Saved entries
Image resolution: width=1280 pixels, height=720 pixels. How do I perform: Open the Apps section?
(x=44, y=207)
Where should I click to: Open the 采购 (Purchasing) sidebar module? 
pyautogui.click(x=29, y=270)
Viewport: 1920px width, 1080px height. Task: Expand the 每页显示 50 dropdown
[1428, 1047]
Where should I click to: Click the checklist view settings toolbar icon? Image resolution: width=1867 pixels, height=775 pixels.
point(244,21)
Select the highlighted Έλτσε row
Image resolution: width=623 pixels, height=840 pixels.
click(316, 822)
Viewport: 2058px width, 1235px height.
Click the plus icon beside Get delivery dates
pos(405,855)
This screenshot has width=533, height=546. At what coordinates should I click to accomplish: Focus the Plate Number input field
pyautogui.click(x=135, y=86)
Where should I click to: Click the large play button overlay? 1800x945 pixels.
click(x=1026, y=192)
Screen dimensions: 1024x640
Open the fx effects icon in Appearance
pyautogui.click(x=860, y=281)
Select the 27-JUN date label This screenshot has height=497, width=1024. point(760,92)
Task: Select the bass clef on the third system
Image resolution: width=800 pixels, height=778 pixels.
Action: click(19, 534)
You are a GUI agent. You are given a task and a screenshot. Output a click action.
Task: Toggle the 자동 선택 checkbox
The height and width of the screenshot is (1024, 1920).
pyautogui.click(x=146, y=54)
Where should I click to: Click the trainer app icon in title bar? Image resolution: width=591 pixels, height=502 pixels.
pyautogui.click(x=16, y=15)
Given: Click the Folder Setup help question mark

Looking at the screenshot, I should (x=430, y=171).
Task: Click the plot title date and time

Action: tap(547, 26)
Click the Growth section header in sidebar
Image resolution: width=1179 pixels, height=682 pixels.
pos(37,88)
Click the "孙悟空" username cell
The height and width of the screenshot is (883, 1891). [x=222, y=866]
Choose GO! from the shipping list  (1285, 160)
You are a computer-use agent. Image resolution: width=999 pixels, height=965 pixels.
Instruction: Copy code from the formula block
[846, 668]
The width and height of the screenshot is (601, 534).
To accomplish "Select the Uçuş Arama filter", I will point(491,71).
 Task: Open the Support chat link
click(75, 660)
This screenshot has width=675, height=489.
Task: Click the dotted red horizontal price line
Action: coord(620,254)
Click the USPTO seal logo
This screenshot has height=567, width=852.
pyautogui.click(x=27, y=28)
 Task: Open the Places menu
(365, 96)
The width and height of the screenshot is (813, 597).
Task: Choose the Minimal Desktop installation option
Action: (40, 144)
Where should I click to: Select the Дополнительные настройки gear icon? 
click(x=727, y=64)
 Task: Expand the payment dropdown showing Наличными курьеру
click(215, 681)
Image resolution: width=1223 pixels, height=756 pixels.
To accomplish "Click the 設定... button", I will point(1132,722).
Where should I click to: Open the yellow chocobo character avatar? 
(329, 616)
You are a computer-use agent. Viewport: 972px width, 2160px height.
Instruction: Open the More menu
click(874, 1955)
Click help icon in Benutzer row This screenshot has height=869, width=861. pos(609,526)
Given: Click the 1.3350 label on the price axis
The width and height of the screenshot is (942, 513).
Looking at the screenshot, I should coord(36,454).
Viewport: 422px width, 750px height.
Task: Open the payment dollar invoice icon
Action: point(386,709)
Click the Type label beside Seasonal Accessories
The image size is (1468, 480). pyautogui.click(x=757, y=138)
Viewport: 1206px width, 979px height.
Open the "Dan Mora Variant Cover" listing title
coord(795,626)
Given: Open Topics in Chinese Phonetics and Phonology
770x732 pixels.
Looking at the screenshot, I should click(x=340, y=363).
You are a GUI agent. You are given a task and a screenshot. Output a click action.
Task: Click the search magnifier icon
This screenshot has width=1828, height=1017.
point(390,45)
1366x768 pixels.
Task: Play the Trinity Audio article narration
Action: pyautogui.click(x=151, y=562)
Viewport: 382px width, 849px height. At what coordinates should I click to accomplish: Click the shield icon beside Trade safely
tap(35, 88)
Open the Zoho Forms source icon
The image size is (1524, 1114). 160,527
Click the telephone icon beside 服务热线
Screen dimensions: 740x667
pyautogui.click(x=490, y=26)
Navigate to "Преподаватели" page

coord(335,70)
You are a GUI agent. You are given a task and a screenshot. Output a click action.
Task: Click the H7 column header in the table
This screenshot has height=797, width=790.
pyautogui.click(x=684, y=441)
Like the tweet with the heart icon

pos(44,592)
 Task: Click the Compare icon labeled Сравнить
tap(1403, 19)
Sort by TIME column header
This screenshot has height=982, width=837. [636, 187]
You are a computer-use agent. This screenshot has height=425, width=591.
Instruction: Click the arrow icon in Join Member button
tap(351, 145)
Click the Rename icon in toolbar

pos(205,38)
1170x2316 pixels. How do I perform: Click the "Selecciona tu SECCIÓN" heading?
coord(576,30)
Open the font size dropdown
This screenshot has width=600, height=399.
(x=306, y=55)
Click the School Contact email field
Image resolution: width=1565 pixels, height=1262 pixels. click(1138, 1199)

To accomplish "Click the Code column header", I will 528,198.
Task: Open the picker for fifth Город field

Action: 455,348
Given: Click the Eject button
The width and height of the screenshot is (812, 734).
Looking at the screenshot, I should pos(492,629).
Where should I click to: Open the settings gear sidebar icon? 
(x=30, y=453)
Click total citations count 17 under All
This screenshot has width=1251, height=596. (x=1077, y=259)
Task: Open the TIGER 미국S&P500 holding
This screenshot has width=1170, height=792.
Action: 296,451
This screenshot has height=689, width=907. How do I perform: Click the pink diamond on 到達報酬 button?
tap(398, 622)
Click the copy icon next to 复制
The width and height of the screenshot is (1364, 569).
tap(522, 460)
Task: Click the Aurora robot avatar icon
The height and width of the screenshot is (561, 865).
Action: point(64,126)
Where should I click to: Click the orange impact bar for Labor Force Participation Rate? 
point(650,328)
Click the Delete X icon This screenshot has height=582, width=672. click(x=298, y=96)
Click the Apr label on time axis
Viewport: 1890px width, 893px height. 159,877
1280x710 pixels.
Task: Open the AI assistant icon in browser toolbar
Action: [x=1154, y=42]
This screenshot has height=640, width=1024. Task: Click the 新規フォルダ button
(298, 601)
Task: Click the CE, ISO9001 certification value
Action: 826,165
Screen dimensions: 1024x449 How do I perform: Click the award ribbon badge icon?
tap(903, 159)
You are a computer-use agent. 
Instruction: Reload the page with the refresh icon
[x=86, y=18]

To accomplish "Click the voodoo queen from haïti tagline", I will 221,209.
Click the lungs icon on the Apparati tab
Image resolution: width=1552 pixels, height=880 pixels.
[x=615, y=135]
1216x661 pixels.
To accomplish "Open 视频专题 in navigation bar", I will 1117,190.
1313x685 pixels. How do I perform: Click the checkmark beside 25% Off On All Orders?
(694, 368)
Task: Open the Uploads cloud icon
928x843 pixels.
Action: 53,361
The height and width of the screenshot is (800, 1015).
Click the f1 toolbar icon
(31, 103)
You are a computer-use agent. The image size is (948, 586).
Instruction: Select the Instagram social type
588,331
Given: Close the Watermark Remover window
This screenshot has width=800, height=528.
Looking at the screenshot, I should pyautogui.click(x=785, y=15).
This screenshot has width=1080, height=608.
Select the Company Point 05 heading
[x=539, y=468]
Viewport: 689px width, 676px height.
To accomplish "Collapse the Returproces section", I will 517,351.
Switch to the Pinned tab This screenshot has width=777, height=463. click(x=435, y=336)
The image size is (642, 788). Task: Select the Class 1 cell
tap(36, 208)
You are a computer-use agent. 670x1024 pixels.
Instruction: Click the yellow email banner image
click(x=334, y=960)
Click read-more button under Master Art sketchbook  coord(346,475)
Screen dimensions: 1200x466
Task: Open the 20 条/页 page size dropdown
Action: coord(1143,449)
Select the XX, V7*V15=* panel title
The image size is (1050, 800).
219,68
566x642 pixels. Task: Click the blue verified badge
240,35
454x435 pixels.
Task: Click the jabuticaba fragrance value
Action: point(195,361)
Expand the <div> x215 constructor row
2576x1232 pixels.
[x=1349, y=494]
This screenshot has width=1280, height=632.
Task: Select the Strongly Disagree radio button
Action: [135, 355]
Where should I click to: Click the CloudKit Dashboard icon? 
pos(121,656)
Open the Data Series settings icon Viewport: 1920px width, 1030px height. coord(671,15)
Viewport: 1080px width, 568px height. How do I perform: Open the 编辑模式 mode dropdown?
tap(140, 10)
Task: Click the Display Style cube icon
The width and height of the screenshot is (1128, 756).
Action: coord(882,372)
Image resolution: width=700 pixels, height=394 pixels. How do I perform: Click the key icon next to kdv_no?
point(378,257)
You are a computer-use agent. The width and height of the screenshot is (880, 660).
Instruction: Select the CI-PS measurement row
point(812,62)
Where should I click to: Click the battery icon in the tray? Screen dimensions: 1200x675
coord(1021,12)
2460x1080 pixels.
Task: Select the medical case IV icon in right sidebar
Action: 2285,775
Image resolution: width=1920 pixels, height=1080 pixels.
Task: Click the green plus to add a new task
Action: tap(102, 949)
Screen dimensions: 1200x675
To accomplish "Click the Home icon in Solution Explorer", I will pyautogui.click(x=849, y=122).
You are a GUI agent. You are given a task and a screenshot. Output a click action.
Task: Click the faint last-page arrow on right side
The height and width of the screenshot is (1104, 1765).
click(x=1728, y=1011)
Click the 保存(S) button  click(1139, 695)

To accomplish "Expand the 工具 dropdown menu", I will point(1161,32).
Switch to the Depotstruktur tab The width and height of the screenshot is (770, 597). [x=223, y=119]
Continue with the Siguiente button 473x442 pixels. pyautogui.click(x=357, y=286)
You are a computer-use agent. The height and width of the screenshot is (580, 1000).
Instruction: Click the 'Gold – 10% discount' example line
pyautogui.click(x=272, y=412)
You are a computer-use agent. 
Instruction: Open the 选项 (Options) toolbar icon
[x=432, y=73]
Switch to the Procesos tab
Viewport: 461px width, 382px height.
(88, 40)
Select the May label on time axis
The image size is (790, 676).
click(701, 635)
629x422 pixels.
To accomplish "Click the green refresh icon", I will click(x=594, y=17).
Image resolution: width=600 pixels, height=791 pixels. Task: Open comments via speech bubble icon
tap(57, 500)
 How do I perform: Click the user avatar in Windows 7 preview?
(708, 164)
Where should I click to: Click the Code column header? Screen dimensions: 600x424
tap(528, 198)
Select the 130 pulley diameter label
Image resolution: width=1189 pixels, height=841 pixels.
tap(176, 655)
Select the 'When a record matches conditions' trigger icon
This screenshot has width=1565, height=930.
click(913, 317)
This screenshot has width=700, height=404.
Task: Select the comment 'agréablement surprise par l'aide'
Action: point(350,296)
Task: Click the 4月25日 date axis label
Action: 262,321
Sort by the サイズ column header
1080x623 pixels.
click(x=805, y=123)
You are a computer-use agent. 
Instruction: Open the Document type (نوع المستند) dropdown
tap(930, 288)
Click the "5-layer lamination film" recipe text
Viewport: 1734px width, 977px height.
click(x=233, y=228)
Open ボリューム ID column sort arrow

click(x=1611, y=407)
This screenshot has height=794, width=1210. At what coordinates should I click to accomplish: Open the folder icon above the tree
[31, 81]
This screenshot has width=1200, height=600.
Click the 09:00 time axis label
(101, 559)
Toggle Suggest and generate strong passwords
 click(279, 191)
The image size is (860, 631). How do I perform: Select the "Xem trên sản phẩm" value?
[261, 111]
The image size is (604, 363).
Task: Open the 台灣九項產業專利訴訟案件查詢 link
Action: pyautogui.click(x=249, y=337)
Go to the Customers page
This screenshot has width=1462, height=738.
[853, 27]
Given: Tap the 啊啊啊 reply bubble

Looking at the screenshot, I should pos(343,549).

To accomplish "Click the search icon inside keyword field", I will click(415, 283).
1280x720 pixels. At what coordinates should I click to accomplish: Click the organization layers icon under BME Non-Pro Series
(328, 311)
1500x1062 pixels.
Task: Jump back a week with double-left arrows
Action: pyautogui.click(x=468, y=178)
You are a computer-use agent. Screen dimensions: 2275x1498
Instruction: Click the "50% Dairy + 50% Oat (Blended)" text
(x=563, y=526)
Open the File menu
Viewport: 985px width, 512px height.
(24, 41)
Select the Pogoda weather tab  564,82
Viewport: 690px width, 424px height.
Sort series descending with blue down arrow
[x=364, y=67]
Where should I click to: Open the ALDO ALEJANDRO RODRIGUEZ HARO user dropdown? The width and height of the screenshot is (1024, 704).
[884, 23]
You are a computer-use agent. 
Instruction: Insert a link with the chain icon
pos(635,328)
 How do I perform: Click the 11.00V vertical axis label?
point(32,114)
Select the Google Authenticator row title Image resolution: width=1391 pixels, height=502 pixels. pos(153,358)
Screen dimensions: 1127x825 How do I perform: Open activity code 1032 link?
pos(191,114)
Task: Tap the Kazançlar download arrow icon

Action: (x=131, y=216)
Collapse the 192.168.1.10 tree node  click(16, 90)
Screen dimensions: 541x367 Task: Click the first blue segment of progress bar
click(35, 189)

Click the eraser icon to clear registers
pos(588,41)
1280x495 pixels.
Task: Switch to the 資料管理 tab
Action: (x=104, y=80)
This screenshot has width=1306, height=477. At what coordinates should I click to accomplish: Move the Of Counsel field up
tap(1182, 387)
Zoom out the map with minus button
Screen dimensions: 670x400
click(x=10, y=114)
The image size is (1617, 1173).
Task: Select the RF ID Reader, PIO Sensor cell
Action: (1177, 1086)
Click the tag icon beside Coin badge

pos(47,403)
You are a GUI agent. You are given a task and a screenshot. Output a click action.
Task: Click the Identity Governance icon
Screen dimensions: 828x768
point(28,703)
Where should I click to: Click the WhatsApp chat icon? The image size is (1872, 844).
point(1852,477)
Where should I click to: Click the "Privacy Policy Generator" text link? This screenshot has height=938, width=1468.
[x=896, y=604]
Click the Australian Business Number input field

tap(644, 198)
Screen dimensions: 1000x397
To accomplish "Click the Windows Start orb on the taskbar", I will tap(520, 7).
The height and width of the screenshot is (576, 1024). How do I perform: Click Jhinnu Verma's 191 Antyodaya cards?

▶ _WORK ORDER_
Review the entries above and return every line where "Collapse" appears.

▶ _ANSWER_
To accomplish "Collapse the Returproces section", I will 517,351.
Collapse the 192.168.1.10 tree node  click(16, 90)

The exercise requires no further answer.